● **What is needed**
Format the data below as a JSON array of strings, with one string per line and no blank lines.

● **Task material**
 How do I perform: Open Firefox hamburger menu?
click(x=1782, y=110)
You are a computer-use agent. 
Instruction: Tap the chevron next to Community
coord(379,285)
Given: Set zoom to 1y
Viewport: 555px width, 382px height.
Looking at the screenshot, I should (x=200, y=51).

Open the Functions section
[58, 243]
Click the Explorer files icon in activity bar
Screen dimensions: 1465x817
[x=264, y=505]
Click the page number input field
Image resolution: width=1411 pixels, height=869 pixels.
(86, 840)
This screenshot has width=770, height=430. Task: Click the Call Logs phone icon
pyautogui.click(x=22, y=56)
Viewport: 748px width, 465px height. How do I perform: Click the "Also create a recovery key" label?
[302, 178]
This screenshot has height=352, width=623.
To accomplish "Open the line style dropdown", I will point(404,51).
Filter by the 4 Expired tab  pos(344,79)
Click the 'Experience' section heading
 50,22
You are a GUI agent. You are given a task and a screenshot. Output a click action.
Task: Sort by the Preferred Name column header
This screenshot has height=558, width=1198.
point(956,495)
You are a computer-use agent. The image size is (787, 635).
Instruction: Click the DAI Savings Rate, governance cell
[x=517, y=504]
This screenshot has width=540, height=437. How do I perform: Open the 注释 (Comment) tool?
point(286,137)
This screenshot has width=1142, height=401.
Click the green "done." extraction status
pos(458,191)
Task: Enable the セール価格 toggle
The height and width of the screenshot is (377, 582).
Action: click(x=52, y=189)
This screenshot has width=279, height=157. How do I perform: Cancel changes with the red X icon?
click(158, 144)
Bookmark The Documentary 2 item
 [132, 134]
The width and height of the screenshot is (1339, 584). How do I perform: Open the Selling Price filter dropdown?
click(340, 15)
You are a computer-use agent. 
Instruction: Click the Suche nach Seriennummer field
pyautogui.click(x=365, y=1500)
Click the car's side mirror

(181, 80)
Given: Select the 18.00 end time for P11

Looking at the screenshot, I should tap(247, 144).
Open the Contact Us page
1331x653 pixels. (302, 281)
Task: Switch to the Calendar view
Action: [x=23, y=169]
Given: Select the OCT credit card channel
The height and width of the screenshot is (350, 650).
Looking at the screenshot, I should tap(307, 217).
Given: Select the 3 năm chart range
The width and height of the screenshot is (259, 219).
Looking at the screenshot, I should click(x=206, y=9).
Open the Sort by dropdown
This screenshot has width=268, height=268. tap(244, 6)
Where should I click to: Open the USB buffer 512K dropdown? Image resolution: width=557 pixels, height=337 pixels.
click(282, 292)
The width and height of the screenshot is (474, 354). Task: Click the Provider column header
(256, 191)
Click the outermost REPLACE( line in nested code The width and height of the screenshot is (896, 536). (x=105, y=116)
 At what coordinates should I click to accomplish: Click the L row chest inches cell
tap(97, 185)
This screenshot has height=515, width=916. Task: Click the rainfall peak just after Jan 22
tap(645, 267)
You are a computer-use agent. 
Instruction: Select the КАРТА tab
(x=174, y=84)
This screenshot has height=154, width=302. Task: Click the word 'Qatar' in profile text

● **Exercise output**
[
  " How do I perform: Open Firefox hamburger menu?",
  "click(x=1782, y=110)",
  "You are a computer-use agent. ",
  "Instruction: Tap the chevron next to Community",
  "coord(379,285)",
  "Given: Set zoom to 1y",
  "Viewport: 555px width, 382px height.",
  "Looking at the screenshot, I should (x=200, y=51).",
  "Open the Functions section",
  "[58, 243]",
  "Click the Explorer files icon in activity bar",
  "Screen dimensions: 1465x817",
  "[x=264, y=505]",
  "Click the page number input field",
  "Image resolution: width=1411 pixels, height=869 pixels.",
  "(86, 840)",
  "This screenshot has width=770, height=430. Task: Click the Call Logs phone icon",
  "pyautogui.click(x=22, y=56)",
  "Viewport: 748px width, 465px height. How do I perform: Click the \"Also create a recovery key\" label?",
  "[302, 178]",
  "This screenshot has height=352, width=623.",
  "To accomplish \"Open the line style dropdown\", I will point(404,51).",
  "Filter by the 4 Expired tab  pos(344,79)",
  "Click the 'Experience' section heading",
  " 50,22",
  "You are a GUI agent. You are given a task and a screenshot. Output a click action.",
  "Task: Sort by the Preferred Name column header",
  "This screenshot has height=558, width=1198.",
  "point(956,495)",
  "You are a computer-use agent. The image size is (787, 635).",
  "Instruction: Click the DAI Savings Rate, governance cell",
  "[x=517, y=504]",
  "This screenshot has width=540, height=437. How do I perform: Open the 注释 (Comment) tool?",
  "point(286,137)",
  "This screenshot has width=1142, height=401.",
  "Click the green \"done.\" extraction status",
  "pos(458,191)",
  "Task: Enable the セール価格 toggle",
  "The height and width of the screenshot is (377, 582).",
  "Action: click(x=52, y=189)",
  "This screenshot has width=279, height=157. How do I perform: Cancel changes with the red X icon?",
  "click(158, 144)",
  "Bookmark The Documentary 2 item",
  " [132, 134]",
  "The width and height of the screenshot is (1339, 584). How do I perform: Open the Selling Price filter dropdown?",
  "click(340, 15)",
  "You are a computer-use agent. ",
  "Instruction: Click the Suche nach Seriennummer field",
  "pyautogui.click(x=365, y=1500)",
  "Click the car's side mirror",
  "(181, 80)",
  "Given: Select the 18.00 end time for P11",
  "Looking at the screenshot, I should tap(247, 144).",
  "Open the Contact Us page",
  "1331x653 pixels. (302, 281)",
  "Task: Switch to the Calendar view",
  "Action: [x=23, y=169]",
  "Given: Select the OCT credit card channel",
  "The height and width of the screenshot is (350, 650).",
  "Looking at the screenshot, I should tap(307, 217).",
  "Given: Select the 3 năm chart range",
  "The width and height of the screenshot is (259, 219).",
  "Looking at the screenshot, I should click(x=206, y=9).",
  "Open the Sort by dropdown",
  "This screenshot has width=268, height=268. tap(244, 6)",
  "Where should I click to: Open the USB buffer 512K dropdown? Image resolution: width=557 pixels, height=337 pixels.",
  "click(282, 292)",
  "The width and height of the screenshot is (474, 354). Task: Click the Provider column header",
  "(256, 191)",
  "Click the outermost REPLACE( line in nested code The width and height of the screenshot is (896, 536). (x=105, y=116)",
  " At what coordinates should I click to accomplish: Click the L row chest inches cell",
  "tap(97, 185)",
  "This screenshot has height=515, width=916. Task: Click the rainfall peak just after Jan 22",
  "tap(645, 267)",
  "You are a computer-use agent. ",
  "Instruction: Select the КАРТА tab",
  "(x=174, y=84)",
  "This screenshot has height=154, width=302. Task: Click the word 'Qatar' in profile text"
]